====== Passage extrait

Casablanca, 32 rue Bergerac, dans le quartier Mers Sultan. Nous sommes le 1er mars 1956. La date est historique, car le lendemain, le Maroc fêtait son Indépendance. Il est 18h20. Touria Chaoui, au volant de sa voiture, revient de l’Institution Lalla Amina qui œuvre à la formation de jeunes filles dans plusieurs disciplines. Assis à ses côtés, son jeune frère de 11 ans, Salah Eddine. Touria se gare en bas de l’immeuble familial, klaxonne et passe sa tête par la portière pour parler à sa mère qui apparaît au balcon. Surgi brusquement de nulle part, un homme se rue sur la voiture, tire une balle à bout portant sur Touria et disparaît comme un fantôme. Touchée à la tête, la jeune fille meurt sous les yeux hébétés et horrifiés de son frère, de sa mère, des voisins et des passants. Une scène de cauchemar qui continue de hanter les témoins survivants de ce drame.
Un meurtre jamais élucidé
La vie de Touria Chaoui, première aviatrice du Maroc et du monde arabe est ainsi foudroyée à l’âge de 20 ans. Salah Eddine Chaoui, artiste peintre aujourd’hui installé en France à Vichy, évoque le souvenir fulgurant de ce moment dans le livre hommage qu’il vient de publier “Ma sœur Touria, première aviatrice du monde arabe” et se souvient “d’un homme au profil hispanique, cheveux gominés, tenant une arme à la main”. Quelle main a donc assassiné Touria Chaoui, dans la fleur de l’âge ? Qui se cache derrière ce crime et quels en sont les commanditaires ? Aujourd’hui encore, le mystère demeure entier et on ne peut que se perdre en de nombreuses conjectures plus ou moins complexes.
La nouvelle de la mort de Touria Chaoui provoque une onde de choc et une sidération générale. À ses funérailles, le cortège s’étire sur plusieurs kilomètres. On réclame la vérité, elle ne viendra jamais.
Touria Chaoui est née le 14 décembre 1936, dans une famille bourgeoise de Fès, Elle grandit et s’épanouit dans un milieu aisé, ouvert. Son père, Abdelwahab Chaoui, un des premiers journalistes de langue française dans le Maroc colonial, écrit dans Le Courrier du Maroc, parallèlement à sa passion du théâtre dont il est considéré comme un pionnier. Avant-gardiste, il veut pour sa fille une éducation soignée et moderne et lui fait découvrir le monde du théâtre et du cinéma puisqu’en plus du journalisme, Abdelwhab Chaoui est un acteur et un metteur en scène impliqué dans la promotion de la scène marocaine émergente. À douze ans, Touria joue à ses côtés un petit rôle (Maria Casarès enfant) dans le film du cinéaste français, André Swoboda, La Septième Porte, où Abdewahab Chaoui donne la réplique à Georges Maréchal et Maria Casarès. L’apparition à l’écran de la petite Touria scandalise la société conservatrice du Maroc d’alors.

============
====== Données enregistrées

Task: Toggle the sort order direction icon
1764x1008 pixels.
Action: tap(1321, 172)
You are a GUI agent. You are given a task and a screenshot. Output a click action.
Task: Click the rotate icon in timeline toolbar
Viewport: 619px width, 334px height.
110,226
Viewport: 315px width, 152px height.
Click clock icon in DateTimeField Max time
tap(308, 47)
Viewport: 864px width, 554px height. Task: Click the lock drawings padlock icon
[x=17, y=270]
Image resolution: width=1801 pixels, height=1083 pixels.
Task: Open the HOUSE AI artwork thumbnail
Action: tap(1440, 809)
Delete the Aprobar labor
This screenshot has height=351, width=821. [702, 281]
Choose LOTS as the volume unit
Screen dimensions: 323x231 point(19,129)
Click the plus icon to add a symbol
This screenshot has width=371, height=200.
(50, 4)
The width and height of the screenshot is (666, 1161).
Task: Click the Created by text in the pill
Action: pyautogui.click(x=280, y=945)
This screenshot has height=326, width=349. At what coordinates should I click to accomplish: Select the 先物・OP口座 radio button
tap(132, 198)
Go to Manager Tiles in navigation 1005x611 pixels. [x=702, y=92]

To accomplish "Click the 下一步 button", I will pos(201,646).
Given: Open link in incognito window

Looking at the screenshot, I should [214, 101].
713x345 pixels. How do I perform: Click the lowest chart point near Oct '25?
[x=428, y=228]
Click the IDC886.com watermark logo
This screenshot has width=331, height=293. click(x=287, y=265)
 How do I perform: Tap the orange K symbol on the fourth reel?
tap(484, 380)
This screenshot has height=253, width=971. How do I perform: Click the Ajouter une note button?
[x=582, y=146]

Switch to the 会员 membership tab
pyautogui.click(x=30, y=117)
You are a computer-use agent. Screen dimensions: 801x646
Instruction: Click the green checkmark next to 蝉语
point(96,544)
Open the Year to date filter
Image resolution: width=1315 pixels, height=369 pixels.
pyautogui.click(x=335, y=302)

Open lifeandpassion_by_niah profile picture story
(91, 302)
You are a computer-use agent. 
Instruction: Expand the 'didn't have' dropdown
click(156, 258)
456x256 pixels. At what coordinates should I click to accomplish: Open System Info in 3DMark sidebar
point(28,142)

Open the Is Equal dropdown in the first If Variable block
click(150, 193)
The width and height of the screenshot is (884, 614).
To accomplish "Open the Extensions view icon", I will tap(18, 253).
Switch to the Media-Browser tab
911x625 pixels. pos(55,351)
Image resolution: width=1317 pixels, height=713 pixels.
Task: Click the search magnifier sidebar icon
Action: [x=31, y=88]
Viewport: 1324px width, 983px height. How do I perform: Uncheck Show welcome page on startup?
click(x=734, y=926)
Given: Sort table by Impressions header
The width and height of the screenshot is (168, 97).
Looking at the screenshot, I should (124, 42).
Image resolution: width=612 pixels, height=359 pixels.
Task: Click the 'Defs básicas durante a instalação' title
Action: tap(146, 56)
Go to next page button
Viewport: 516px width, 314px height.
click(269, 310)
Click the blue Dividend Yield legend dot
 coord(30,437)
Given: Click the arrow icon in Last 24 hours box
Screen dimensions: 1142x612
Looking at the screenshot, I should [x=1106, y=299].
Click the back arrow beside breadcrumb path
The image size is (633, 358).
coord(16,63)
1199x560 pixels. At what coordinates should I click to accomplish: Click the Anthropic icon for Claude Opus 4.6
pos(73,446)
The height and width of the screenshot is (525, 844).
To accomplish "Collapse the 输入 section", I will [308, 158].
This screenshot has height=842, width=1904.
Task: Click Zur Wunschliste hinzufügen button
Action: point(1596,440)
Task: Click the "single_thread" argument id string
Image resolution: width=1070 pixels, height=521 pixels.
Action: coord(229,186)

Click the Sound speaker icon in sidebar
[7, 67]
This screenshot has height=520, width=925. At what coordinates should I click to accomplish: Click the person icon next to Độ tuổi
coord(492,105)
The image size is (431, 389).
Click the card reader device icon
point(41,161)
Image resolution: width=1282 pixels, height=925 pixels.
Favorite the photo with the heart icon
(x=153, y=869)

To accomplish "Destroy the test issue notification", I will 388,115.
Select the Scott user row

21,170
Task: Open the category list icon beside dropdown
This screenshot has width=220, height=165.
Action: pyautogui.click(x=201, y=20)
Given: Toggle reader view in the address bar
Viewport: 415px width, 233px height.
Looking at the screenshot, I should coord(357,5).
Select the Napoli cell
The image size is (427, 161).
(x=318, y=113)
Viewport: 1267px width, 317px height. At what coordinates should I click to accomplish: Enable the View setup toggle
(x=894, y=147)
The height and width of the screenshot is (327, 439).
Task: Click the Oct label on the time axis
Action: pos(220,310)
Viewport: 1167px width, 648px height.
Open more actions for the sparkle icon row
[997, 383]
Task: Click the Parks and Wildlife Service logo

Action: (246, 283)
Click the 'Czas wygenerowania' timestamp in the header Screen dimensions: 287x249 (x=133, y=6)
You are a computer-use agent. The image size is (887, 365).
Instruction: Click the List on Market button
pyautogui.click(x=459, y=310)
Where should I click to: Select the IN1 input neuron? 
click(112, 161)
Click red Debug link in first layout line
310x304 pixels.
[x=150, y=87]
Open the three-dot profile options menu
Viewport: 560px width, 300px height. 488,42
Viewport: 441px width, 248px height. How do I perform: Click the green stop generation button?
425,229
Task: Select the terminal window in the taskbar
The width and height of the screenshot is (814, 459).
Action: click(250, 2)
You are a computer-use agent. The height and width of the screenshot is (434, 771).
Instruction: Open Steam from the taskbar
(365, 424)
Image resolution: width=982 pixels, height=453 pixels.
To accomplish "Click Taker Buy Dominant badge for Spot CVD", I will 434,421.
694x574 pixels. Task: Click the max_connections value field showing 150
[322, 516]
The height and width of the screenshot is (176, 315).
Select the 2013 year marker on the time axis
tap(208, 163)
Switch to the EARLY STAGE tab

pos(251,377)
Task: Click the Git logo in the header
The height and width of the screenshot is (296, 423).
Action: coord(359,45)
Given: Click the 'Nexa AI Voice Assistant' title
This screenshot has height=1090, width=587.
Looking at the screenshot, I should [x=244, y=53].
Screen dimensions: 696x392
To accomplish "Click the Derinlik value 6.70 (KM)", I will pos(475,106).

============

Exercices à réaliser:
a) Selon le texte sur Touria Chaoui, pourquoi la date du 1er mars 1956 est-elle historique ? Répondez en une à trois phrases.
b) D'après le texte sur Touria Chaoui, dans quel journal écrivait son père, Abdelwahab Chaoui ?
c) Recopiez mot pour mot, s'il vous plaît, le passage du texte sur Touria Chaoui qui commence aux mots "Un meurtre jamais" et s'arrête après "ou moins complexes.".

Réponses aux exercices:
a) Cette date est historique parce que le lendemain, le Maroc fêtait son Indépendance.

b) Il écrivait dans Le Courrier du Maroc.

c)
Un meurtre jamais élucidé
La vie de Touria Chaoui, première aviatrice du Maroc et du monde arabe est ainsi foudroyée à l’âge de 20 ans. Salah Eddine Chaoui, artiste peintre aujourd’hui installé en France à Vichy, évoque le souvenir fulgurant de ce moment dans le livre hommage qu’il vient de publier “Ma sœur Touria, première aviatrice du monde arabe” et se souvient “d’un homme au profil hispanique, cheveux gominés, tenant une arme à la main”. Quelle main a donc assassiné Touria Chaoui, dans la fleur de l’âge ? Qui se cache derrière ce crime et quels en sont les commanditaires ? Aujourd’hui encore, le mystère demeure entier et on ne peut que se perdre en de nombreuses conjectures plus ou moins complexes.